The last century took Americans from the dawn of the automobile to the moon. It also took American agriculture from the horse and plow to increasingly specialized technology that allows a smaller population of farmers to feed an ever growing world. As the world population continues to grow, sustainable agriculture is becoming a more and more important focus both from international organizations like the U.N. and from consumers. As a result, agriculture in the U.S. and around the world is facing a variety of pressures, which policy makers are hoping to address on a variety of levels.

At a panel discussion hosted by the Washington Post on Monday, Weibe Draijer, the chairman of the board of Rabobank, a Dutch financial institution that is the world’s leading food and agricultural bank, announced a new program, “Kickstart Food,” to accelerate the transition to sustainable agriculture.

“We are kickstarting not only on the side of the earth, where the soil needs to be preserved and the arable land needs to be conserved, we are starting a program that has to do with nutrition, with the supply chain, and with waste,” he said. The program is a $1 billion initiative to boost environmentally sustainable and stable food production while decreasing waste.

Through the new fund, Rabobank wants to be able to help farmers experiment with new crops and sustainable agriculture techniques by offering insurances or loans to cushion them from the risks of crop failure. Both the bank and its partner, the U.N., want to find ways to better preserve the quality of soil while still increasing yields.

Increasingly, however, these sustainable agriculture goals are being complicated by a variety of outside factors, including concerns about biodiversity and climate change from sources outside of the agriculture industry.

“The World Wildlife Fund (WWF) has come to believe that how we produce food had greater impact on biodiversity than any other human activity,” said Jason Clay, Senior Vice President for Markets and Food at the WWF, who cited statistics that found that agriculture was tied to 70 percent of world-wide water use and 24 percent of greenhouse gas emissions.

At the same time, everyone needs to eat. Cutting back on food production is not a viable solution as global populations continue to rise. In this respect global agricultural trends begin to differ from those in the U.S., where consumers are increasingly interested in knowing where their food came from.

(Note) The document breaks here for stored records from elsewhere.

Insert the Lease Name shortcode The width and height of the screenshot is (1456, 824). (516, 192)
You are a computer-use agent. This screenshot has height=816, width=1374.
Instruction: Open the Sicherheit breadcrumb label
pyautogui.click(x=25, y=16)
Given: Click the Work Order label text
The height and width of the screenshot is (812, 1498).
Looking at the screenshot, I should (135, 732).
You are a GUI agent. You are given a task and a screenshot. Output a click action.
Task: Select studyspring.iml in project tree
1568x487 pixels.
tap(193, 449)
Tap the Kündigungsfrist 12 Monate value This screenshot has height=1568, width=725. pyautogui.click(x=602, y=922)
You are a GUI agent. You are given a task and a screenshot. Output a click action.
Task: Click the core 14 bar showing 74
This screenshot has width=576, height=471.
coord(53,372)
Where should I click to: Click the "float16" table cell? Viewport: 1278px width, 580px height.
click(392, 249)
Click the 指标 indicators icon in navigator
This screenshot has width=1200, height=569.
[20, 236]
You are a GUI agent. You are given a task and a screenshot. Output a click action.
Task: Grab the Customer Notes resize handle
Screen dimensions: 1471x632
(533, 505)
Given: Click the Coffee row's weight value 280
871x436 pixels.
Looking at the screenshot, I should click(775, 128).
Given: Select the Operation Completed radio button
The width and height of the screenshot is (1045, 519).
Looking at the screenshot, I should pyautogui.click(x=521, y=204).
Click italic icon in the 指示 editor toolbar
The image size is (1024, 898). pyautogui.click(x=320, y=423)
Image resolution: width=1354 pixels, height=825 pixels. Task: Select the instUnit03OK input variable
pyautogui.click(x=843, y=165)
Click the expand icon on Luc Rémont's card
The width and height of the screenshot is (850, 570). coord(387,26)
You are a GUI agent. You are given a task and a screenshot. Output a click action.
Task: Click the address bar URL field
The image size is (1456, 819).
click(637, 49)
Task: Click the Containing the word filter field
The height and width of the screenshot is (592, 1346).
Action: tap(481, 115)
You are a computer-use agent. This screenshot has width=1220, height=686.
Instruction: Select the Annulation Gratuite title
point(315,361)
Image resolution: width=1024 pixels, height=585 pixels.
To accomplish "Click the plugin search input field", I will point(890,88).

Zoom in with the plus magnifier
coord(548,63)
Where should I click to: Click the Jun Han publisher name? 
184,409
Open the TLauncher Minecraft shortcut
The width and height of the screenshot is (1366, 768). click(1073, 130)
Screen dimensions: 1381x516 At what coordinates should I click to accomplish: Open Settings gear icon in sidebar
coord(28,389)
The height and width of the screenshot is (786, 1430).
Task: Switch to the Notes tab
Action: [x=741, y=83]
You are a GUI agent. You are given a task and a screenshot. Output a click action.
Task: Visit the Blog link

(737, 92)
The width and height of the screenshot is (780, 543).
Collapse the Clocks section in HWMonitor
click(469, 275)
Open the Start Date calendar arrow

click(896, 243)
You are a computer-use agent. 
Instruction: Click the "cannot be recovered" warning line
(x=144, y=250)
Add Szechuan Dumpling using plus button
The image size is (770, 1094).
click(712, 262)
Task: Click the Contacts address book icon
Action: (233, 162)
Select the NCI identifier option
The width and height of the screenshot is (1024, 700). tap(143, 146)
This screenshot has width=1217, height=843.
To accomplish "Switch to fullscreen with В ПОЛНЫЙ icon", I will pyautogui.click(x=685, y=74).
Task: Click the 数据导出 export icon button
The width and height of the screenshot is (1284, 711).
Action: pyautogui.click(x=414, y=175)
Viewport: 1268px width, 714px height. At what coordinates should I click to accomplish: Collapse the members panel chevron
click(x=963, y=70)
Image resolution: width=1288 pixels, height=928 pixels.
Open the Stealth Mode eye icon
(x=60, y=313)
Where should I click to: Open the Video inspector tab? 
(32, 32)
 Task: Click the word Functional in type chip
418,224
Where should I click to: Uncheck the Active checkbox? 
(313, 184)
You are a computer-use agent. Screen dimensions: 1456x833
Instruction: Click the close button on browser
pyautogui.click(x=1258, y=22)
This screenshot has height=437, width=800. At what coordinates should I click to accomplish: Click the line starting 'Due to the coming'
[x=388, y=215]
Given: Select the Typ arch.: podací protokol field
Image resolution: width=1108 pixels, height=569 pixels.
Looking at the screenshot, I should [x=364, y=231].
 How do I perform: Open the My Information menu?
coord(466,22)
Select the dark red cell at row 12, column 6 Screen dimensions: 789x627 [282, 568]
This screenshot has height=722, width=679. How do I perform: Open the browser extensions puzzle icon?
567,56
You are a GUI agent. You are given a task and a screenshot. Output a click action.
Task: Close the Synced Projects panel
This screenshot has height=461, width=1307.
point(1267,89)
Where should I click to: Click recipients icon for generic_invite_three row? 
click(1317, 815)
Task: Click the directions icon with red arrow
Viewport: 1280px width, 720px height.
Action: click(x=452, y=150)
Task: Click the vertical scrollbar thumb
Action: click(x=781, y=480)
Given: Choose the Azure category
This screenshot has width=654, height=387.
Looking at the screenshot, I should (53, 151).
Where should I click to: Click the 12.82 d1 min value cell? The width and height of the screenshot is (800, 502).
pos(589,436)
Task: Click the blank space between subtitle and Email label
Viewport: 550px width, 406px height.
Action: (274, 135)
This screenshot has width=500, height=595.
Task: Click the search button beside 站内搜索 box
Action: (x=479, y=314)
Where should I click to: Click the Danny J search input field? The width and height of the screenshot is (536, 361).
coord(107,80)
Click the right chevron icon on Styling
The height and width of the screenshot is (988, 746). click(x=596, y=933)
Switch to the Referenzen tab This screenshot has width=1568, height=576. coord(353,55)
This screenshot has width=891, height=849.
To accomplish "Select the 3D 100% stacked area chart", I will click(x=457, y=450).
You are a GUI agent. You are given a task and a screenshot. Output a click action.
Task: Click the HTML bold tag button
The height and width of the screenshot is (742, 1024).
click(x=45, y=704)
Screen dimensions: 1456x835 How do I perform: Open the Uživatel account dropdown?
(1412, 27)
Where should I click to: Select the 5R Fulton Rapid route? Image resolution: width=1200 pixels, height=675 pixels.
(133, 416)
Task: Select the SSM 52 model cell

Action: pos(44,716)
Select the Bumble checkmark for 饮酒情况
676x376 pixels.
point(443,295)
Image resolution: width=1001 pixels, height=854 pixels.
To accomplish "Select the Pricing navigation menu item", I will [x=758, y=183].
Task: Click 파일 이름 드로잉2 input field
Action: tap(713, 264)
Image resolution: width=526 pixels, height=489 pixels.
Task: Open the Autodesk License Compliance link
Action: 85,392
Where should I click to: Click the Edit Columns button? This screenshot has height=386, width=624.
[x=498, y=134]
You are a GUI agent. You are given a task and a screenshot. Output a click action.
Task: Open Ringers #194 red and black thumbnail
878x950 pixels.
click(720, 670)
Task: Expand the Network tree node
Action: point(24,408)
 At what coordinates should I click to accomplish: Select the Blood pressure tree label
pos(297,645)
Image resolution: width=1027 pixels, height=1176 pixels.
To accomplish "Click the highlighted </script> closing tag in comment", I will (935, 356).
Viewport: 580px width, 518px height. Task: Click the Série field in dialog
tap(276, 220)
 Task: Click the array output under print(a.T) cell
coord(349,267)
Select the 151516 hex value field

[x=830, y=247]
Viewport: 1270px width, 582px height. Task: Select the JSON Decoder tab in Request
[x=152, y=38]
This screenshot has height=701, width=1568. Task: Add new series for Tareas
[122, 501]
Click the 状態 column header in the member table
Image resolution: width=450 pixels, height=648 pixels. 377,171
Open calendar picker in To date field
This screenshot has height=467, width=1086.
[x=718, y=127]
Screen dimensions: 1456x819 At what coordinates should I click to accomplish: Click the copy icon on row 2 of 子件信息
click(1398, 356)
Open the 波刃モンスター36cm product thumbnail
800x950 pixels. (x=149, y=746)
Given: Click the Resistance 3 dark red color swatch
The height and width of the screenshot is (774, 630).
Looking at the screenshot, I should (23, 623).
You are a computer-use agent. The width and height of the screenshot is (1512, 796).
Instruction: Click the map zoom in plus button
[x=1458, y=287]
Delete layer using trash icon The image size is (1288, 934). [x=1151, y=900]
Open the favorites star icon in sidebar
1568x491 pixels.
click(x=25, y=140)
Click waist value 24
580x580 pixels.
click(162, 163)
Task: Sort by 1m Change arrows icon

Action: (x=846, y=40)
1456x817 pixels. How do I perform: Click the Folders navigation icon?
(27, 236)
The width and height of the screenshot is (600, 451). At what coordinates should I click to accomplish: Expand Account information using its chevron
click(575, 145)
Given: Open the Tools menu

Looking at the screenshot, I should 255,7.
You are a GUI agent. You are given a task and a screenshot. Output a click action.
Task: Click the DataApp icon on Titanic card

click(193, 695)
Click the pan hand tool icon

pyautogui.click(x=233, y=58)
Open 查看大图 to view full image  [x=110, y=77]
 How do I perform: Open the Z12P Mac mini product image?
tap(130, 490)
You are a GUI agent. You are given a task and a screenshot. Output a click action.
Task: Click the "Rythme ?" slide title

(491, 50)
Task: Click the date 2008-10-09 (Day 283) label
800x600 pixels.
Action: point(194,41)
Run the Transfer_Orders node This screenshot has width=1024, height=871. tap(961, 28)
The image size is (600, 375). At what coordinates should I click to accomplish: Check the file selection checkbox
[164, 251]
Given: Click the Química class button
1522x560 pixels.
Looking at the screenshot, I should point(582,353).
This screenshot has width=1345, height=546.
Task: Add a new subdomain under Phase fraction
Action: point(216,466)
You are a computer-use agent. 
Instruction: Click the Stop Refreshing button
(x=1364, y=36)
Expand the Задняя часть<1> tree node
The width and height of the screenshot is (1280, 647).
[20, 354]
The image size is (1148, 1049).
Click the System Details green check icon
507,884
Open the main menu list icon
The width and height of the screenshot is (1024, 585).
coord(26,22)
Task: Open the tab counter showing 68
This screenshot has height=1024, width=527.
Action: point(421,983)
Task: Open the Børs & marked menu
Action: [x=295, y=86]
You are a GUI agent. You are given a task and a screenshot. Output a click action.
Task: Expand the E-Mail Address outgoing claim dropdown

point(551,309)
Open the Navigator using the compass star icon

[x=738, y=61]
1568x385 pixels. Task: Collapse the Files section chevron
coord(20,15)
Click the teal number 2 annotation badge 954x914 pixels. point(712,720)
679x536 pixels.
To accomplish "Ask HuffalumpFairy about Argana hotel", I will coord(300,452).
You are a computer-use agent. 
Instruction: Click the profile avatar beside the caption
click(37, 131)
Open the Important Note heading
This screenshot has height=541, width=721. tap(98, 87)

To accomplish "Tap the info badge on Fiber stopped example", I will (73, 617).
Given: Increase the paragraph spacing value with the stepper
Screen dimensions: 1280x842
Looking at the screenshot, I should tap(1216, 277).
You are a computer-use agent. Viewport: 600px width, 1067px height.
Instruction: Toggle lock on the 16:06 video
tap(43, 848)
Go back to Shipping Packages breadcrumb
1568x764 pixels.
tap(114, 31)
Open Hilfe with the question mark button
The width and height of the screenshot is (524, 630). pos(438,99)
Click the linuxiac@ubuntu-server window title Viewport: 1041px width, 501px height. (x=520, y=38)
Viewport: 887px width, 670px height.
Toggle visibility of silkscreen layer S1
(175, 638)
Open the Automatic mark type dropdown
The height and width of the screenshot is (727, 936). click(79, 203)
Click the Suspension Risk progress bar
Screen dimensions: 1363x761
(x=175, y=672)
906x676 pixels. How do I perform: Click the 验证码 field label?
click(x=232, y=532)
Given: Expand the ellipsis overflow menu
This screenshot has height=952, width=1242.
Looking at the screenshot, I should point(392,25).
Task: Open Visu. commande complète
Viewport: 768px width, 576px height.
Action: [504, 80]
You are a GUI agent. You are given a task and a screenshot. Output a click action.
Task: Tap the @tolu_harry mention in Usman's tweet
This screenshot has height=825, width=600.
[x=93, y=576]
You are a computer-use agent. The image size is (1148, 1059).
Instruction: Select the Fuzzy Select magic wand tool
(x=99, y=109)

“Radical transparency is the new trend, so as much as these problems can be overwhelming, the consumer is moving forward. There has been double digit growth in the consumption of organic food,” said Errol Schwiezer, a former head of grocery for Whole Foods and co-founder of BeyondBrands, a company that helps new natural brands to launch.

These consumer pressures have already led to changes in how chicken and other meats are produced and may eventually spur new definition at the commodity market level. However, even with its recent growth, organic foods are a tiny portion of overall U.S. food expenditures. Last year, organic food accounted for just over 5 percent of all food sales.

If sustainable farming necessarily means organic farming, then achieving the production growth needed to feed the world in 2100 would make food much more expensive. It’s a reality that environmental advocates like Clay acknowledge.

“The price of food has got to go up, but already today most farmers can’t afford to feed their own families,” he said.

The experts say that the trouble is that today’s food prices reflect commodities markets, but not necessarily broader externalities including deforestation and climate change. For some of the advocates, this is where government needs to step in.

“The farmer can’t just raise the price of the corn that they’re selling that’s what makes these conservation efforts in the Farm Bill really critical,” said Rod Snyder, president of Field to Market. “It is policy that is going to move the needle on the ground for these very price controlled farmers.”

This could include programs to encourage the growth of different cover crops like peas and legumes to prevent erosion and provide animal feed. However, he and the other panel members felt that farmers needed additional ways to be introduced to new farming practices to promote sustainable agriculture.

At least in the U.S., many farmers are already embracing technology to hone their farm’s efficiency without harming soil quality and are skeptical of decisions made by far-off experts. Speaking from his combine while working his farm in Iowa, David Becker expressed his frustration with a top-down approach to agriculture, saying that in the field, some of these approaches only hurt efficiency.

“The public perception is that we’re strip mining our fields–that couldn’t be further from the truth,” he said, explaining how he used a variety of technologies to maintain the fertility of the soil, including soil samples, satellite imaging, and computerized fertilization equipment that allows him to carefully tailor how nutrients are spread across his fields.

“We don’t put on any more than our plants can use because we already spend thousands of dollars on fertilizers,” he said.

For Becker, who works the same fields his father and grandfather tilled, farmers are already driven by a search for best practices, and agricultural groups at the local level have been established to continue this education. As a result, farmers have adopted practices to not only use fertilizer more efficiently, but also changed how they till and plant to avoid soil loss through erosion.

“We do everything in our power to preserve the quality of our soil,” he said, “but we can’t be forced to do things that set us back. The goal is to feed the population. We’re doing more with fewer farmers than ever before because of the technology and seed varieties we have.”

“Don’t take away those tools,” he stressed.